Beaucoup de forfaits par patient, encore peu à la patientèle
Pour payer les équipes qui portent ces projets, les modes de rémunération se traduisent dans la quasi-totalité des cas par des rémunérations forfaitaires (111 sur les 114 projets analysés) : 87 % des expérimentations proposent des forfaits « par patient » (+6 points en un an), facturables par bénéficiaire inclus dans un parcours de soins, et seulement 13 % pour une patientèle ou population donnée. « Cela montre bien que le parcours de soins est le pivot de ces expérimentations, analyse Véronique Lacam-Denoël. Les logiques de paiement à la patientèle doivent encore convaincre ».
Part variable complexe à gérer
Plus original, l'observatoire signale que près d'un projet sur cinq propose une rémunération modulée sous forme de prime à la qualité, sécurité et/ou à la performance, souvent complémentaire à des rémunérations de base. Au total, 18 % des projets prévoient une telle part variable basée sur des indicateurs de l’état de santé, soit du patient soit d’un groupe de patients.
Mais selon les témoignages des porteurs de projet, « la mise en place de ces nouvelles modalités de financement occasionne une véritable transformation opérationnelle d’autant plus qu’elle implique souvent de gérer un double flux de facturation », explique Émilie Delpit, directrice associée de Proxicare. Un processus qui reste aujourd'hui « manuel, donc chronophage et sources d’erreurs ». Pour pérenniser ces expérimentations, recommande cette experte, une réflexion doit « être portée sur un processus de facturation simplifié et automatisé au maximum ».
4,3 millions par projet en moyenne
Pour financer ces dispositifs innovants, une enveloppe moyenne de 4,3 millions d'euros par projet est octroyée, en hausse de 7,5 %. Mais les dix projets innovants les plus dotés représentent plus de 230 millions d'euros. Parmi ces derniers, les expérimentations ministérielles d'incitation à la prise en charge partagée (IPEP, où un groupement de professionnels volontaires définit des actions au service de leur patientèle), les financements intégrés à l'« épisode de soins » (EDS) pour les prothèses de hanche et de genou ou encore les nouveaux projets Cocon (parcours de soins précoces et coordonnés du nouveau-né vulnérable).
D'autres concernent les soins primaires de ville ou à domicile comme l’expérimentation de suivi à domicile des patients sous anticancéreux oraux, celui d'Équilibres (Équipes d’infirmières libres, responsables et solidaires), Drad (Dispositifs renforcés de soutien au domicile pour les personnes âgées) ou encore Ipso (nouveau contrat médecin traitant en Île-de-France).
Réussite sous conditions
Interrogés par l'observatoire, huit porteurs de projet ont identifié trois facteurs de réussite : les outils associés aux nouveaux modes de paiement, la gouvernance et le choix de l'entité qui porte ce projet.
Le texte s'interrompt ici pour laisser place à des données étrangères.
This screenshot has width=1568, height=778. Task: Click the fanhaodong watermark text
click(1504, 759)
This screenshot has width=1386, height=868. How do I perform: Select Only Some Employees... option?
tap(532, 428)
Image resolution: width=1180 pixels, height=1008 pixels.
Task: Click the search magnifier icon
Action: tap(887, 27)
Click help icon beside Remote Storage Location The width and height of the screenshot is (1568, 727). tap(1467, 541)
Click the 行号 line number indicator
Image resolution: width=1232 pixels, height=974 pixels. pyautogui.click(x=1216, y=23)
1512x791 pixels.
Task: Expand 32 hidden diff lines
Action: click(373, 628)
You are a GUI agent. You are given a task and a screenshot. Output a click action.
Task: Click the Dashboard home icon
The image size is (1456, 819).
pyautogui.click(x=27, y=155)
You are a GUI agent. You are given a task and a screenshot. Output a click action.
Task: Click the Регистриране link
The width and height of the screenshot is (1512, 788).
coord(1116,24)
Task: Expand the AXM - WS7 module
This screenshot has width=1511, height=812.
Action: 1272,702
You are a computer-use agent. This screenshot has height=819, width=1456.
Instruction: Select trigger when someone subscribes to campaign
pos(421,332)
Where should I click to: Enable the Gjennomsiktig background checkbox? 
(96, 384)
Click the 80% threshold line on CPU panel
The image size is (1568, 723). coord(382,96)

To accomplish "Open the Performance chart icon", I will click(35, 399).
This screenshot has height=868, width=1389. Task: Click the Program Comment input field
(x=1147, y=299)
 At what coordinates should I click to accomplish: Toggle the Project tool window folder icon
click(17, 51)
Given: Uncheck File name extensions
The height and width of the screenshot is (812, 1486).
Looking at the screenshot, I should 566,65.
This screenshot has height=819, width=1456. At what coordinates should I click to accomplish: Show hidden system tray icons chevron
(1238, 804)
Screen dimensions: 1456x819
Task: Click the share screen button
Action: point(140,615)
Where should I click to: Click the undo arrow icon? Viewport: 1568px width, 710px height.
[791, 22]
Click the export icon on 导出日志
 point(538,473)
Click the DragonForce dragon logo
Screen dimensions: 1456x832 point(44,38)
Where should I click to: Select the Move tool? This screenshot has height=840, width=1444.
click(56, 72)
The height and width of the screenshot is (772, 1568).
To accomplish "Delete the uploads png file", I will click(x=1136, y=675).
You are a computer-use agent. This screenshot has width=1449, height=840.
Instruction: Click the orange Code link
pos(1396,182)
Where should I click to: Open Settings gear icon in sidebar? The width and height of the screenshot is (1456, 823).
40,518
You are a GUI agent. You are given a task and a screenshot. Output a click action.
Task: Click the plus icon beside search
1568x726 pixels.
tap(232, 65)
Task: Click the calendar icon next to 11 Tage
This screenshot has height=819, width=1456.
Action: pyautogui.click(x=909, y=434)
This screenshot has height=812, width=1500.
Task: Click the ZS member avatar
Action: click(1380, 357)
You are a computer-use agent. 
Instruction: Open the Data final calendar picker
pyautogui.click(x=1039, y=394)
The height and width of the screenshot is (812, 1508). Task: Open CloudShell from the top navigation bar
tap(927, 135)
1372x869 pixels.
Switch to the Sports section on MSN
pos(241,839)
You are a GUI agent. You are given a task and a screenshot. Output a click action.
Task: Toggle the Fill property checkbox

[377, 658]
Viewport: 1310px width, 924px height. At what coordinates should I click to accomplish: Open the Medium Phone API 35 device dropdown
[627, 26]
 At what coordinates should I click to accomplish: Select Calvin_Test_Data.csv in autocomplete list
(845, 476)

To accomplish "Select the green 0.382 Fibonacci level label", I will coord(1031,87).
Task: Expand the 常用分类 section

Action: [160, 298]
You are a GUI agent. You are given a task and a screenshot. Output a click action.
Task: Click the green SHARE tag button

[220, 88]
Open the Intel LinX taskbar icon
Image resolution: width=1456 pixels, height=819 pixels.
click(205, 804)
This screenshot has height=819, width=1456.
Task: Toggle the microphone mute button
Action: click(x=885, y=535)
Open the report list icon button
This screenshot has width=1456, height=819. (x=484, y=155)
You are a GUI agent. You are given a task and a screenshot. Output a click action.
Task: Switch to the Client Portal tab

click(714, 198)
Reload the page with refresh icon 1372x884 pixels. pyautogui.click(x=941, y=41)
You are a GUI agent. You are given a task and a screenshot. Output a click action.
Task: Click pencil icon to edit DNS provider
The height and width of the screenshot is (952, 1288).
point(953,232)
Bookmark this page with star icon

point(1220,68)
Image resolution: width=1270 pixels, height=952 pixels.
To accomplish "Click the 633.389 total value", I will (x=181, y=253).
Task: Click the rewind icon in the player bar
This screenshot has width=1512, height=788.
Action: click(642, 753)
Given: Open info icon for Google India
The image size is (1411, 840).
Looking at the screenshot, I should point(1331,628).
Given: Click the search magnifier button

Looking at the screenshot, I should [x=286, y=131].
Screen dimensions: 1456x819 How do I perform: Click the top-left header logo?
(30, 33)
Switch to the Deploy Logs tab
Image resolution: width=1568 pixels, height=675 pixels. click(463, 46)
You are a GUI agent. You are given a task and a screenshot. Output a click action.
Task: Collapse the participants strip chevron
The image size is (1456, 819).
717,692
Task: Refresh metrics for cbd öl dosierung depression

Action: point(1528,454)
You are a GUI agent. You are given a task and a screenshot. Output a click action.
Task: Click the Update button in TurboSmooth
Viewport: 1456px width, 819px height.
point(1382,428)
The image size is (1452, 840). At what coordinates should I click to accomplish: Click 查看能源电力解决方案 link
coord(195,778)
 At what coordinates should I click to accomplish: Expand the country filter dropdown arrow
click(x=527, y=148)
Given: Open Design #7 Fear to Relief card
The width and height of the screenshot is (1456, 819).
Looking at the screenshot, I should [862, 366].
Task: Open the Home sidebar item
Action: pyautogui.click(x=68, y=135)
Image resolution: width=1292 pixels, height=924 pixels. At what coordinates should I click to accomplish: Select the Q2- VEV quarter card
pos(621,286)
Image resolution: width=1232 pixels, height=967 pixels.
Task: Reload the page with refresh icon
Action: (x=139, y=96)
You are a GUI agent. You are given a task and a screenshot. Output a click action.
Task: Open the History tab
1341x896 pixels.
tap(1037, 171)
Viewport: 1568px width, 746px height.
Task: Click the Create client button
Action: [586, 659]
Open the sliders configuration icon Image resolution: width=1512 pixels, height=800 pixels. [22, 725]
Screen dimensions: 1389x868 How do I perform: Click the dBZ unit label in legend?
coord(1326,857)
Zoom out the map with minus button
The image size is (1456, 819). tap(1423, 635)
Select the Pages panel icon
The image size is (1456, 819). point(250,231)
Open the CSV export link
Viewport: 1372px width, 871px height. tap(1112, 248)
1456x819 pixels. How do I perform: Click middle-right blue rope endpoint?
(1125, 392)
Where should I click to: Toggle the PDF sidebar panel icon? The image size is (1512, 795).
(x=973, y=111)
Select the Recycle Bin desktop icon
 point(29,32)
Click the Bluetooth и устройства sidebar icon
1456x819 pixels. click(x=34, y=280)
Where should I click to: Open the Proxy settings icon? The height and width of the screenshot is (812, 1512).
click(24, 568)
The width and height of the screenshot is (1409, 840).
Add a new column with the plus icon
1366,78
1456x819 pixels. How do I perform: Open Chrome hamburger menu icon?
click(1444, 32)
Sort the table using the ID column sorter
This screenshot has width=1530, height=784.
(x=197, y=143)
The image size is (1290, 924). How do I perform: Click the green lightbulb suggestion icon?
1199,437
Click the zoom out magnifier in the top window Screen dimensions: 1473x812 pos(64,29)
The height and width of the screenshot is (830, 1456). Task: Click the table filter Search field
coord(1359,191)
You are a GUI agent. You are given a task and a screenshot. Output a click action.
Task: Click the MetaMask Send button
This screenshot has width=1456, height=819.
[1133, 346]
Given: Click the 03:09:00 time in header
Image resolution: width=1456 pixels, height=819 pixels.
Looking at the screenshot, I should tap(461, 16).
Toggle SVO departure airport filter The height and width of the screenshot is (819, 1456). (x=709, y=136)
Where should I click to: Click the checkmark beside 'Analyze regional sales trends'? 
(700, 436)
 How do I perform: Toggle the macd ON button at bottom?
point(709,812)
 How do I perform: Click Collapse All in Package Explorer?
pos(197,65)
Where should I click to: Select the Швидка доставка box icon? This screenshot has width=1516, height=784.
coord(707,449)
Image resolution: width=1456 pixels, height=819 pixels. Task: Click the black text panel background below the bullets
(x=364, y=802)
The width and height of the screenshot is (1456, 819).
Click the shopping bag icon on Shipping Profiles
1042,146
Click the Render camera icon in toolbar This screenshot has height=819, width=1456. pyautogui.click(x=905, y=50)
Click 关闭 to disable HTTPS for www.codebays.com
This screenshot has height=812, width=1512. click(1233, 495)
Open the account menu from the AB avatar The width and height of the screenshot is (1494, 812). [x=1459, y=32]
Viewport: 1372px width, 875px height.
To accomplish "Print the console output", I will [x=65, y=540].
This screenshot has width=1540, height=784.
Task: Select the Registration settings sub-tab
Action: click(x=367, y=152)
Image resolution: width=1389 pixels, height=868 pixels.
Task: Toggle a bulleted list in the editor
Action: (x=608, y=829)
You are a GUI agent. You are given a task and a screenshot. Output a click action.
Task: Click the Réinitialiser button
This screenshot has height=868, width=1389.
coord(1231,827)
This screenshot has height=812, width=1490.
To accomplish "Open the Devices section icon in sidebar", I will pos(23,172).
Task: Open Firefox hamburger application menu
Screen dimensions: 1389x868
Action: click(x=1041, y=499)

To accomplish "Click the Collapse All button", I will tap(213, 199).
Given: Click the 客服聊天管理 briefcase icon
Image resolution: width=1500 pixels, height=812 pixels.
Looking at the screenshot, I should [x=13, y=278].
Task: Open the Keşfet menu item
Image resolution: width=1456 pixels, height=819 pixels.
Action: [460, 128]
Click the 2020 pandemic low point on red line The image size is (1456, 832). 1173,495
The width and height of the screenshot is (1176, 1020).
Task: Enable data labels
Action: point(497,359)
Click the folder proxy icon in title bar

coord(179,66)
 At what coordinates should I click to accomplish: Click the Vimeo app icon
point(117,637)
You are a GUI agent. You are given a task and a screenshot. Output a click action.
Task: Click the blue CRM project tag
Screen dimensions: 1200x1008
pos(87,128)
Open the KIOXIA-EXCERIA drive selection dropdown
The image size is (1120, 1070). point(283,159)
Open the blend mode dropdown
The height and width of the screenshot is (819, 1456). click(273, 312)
Le défi est d’autant plus délicat lorsque l’Assurance-maladie confie au porteur de projet « la responsabilité de redistribuer les forfaits aux professionnels de santé », explique Émilie Delpit. Ce rôle de « concentrateur de paiement » est particulièrement « complexe » et suppose que « les compétences, ressources et l’outillage dont il dispose soient adaptés, ce qui n’est pas toujours le cas ».